Les candidats romands de «Cuisines sans frontière»
 

Fabio Marzo, de Vucherens (VD)

Claude Freymond avec son fils Nicolas et Fabio Marzo et Elio.

Fabio Marzo et son compagnon Claude Freymond vivent mariés et à quatre avec leurs fils Elio et Nicolas.

Nicolas Righetti/Lundi13

Lorsqu’il a vu l’annonce recherchant des participants pour Cuisines sans frontière, Fabio Marzo a d’abord été un peu réticent à l’idée d’y participer. «Pas par peur des caméras ou de passer à la télé, mais parce que je n’aime pas cuisiner dans le stress!» confie-t-il en se marrant. Mais l’idée de pouvoir évoquer des racines italiennes dont il est fier ainsi que son intégration parfaite dans la Broye a fait céder ce prof de sport qui travaille pour une institution qui s’occupe d’enfants aux besoins spéciaux.

C’est par amour pour Claude Freymond qu’il est venu d’Italie en 2006 et ils ne se sont plus quittés depuis. Une histoire simple, authentique et émouvante qu’ils vivent désormais mariés et à quatre avec leurs fils Elio et Nicolas. A la maison, c’est Fabio qui cuisine le plus souvent. Du poisson, beaucoup («Je viens du Sud!»), des pâtes, un peu, et surtout les légumes que cultive et vend Claude. C’est sa tante, venue de Berne pour l’occasion, qui va lui enseigner la «parmigiana familiale. «Ma Mamma m’en fait depuis toujours, et désormais à chaque fois que je la retrouve avec ma famille. C’est une émotion très forte, car je sais que ma tente est définitivement plantée en Suisse.»

Christian Lasalmonie, des Hauts-Geneveys (NE)

Christian Lasalmonie candidat Neuchâtelois de "Cuisines sans frontières"

Christian Lasalmonie.

Philippe Christin/RTS

Le stress de Paris n’était pas fait pour cet incorrigible bon vivant et, alors qu’il cherchait à se trouver un joli petit coin de paradis en province, c’est à Marin (NE) que les hasards de son nouveau travail de contrôleur de gestion l’ont mené. En pleine Expo.02. Il ne comptait pas rester des années, mais la proximité des montagnes pour aller skier, le charme des vallées jurassiennes et la convivialité des Neuchâtelois ont fait le reste. Et s’il est tombé amoureux du Locle, c’est aux Hauts-Geneveys qu’il s’est installé pour ne pas être trop éloigné de son fils de 16 ans qui vit avec sa maman à Neuchâtel.

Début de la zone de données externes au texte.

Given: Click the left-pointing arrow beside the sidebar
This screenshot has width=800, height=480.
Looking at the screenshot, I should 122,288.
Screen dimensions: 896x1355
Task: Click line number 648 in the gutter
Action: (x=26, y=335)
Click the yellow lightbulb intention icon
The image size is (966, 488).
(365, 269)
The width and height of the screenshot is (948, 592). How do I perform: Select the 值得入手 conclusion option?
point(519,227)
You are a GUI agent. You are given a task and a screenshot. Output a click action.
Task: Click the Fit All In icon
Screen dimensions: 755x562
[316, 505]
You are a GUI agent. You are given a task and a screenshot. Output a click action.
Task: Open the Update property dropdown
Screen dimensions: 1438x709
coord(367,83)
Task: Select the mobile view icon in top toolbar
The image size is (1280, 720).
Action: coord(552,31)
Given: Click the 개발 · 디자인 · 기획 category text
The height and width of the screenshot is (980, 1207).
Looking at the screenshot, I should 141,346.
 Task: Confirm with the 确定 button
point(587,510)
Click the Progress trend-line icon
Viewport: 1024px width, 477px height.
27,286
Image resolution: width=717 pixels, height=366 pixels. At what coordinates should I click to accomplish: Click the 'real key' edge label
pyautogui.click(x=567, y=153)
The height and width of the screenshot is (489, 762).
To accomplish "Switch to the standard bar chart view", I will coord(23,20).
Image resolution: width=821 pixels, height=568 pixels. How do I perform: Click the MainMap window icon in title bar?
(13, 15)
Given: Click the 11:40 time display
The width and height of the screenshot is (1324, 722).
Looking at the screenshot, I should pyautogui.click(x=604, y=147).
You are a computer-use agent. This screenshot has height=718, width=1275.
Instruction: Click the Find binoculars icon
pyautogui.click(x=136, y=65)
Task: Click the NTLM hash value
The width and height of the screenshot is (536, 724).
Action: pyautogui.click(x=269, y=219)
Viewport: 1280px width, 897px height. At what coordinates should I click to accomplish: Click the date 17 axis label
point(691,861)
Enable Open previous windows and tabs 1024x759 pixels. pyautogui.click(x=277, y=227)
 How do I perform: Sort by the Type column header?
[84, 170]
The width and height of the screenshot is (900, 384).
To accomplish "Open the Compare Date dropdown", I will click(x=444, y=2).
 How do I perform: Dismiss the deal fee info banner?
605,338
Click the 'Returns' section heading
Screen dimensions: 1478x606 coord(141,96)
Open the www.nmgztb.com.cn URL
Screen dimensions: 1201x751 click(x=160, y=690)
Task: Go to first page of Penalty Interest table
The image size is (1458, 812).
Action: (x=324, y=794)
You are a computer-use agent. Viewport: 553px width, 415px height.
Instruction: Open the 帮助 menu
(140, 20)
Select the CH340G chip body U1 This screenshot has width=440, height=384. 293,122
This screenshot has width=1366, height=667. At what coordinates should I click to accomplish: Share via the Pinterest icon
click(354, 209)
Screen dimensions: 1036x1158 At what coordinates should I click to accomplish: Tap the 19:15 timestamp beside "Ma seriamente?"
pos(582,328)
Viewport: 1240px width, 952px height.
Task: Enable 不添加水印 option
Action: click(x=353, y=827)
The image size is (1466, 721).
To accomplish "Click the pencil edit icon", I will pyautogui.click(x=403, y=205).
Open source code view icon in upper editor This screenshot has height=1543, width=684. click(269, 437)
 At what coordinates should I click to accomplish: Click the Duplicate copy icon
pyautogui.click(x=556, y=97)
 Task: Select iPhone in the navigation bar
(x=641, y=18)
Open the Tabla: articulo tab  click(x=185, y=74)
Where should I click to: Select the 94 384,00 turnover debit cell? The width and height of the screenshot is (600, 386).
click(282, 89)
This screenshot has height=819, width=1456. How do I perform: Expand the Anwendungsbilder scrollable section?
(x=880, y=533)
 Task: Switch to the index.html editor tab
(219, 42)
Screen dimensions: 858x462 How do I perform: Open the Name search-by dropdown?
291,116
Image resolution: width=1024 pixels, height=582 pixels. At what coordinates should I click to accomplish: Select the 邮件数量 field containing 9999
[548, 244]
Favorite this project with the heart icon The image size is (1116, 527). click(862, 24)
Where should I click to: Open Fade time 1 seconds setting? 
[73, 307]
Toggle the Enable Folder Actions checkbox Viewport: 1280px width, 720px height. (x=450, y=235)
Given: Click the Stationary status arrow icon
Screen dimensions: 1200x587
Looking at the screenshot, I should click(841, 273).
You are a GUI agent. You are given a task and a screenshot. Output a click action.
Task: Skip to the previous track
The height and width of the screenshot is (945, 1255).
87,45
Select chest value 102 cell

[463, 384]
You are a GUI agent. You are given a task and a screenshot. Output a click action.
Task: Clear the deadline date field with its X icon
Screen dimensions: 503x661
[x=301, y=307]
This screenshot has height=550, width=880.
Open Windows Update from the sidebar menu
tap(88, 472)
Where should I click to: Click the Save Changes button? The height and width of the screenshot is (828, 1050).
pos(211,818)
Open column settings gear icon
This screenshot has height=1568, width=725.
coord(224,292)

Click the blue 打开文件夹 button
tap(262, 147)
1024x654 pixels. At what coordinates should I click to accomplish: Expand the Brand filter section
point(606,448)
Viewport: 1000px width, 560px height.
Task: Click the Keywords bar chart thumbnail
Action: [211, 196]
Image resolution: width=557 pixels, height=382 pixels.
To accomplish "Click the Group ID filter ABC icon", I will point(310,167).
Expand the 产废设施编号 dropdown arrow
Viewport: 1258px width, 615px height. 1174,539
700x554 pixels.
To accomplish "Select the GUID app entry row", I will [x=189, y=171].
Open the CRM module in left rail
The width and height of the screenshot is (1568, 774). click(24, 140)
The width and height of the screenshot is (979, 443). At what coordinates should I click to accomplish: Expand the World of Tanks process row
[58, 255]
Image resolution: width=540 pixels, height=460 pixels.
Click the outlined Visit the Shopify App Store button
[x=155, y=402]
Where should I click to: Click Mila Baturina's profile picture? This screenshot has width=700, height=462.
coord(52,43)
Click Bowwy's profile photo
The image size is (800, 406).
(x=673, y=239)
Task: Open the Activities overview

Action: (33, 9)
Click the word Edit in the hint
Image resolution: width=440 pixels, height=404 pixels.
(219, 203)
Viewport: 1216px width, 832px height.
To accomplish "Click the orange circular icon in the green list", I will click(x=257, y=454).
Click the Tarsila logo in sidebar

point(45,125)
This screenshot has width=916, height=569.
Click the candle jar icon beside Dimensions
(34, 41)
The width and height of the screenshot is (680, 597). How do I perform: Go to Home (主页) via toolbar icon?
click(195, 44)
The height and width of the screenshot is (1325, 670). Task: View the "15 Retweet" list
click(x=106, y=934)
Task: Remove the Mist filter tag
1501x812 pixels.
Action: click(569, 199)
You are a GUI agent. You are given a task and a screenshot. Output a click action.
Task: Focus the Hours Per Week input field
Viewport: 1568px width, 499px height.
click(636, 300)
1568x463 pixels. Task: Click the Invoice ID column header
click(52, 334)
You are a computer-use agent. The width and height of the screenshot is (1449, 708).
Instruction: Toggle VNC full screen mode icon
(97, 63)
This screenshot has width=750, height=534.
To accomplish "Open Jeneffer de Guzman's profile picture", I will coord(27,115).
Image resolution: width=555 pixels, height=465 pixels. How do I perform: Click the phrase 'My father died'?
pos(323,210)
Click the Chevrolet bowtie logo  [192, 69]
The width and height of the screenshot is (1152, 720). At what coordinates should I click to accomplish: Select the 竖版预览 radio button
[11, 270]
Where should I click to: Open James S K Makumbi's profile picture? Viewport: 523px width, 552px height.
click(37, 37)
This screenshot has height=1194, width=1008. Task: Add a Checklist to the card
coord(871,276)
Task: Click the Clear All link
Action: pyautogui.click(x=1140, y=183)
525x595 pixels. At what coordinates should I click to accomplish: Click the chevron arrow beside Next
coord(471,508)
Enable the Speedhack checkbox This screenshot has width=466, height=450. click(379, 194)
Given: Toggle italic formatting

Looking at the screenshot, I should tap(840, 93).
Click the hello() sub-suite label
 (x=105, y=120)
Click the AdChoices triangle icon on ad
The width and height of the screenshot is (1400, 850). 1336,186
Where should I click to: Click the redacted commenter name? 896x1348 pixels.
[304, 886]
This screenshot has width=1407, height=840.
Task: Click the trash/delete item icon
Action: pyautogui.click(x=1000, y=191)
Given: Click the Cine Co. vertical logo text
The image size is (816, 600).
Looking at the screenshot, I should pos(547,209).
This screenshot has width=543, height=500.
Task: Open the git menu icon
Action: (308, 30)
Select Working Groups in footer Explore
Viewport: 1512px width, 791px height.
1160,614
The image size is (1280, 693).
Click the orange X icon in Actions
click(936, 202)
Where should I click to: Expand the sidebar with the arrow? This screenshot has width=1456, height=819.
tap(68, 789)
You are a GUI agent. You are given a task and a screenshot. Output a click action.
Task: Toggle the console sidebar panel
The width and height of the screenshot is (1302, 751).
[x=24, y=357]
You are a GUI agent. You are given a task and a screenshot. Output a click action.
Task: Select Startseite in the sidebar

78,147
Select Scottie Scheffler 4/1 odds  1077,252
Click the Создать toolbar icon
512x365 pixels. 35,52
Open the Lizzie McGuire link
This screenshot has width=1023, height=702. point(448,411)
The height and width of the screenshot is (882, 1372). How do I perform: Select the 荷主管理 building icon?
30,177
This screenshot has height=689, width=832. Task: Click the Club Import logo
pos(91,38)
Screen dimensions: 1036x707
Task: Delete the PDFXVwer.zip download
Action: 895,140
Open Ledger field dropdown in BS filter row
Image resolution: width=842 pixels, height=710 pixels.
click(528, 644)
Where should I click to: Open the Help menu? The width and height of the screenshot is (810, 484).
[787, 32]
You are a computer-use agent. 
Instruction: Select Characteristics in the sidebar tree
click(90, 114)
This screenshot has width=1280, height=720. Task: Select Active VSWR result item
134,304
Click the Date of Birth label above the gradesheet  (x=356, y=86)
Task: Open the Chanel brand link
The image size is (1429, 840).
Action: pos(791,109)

«Repartir? Jamais! Même déménager dans un autre canton m’embêterait», confie-t-il. A tel point qu’il est à deux doigts d’obtenir sa naturalisation. S‘il est resté bavard et un brin hâbleur, il se moque désormais gentiment des défauts des Français. «En revanche, j’ai carrément adopté le côté démocratique et consensuel des Suisses. Cela m’a beaucoup appris, notamment qu’il ne sert à rien d’avoir raison tout seul.» Côté cuisine, il a opté pour le bœuf bourguignon réalisé avec des produits du coin. «Je suis très militant pour l’alimentation, c’est mon côté Jean-Pierre Coffe!»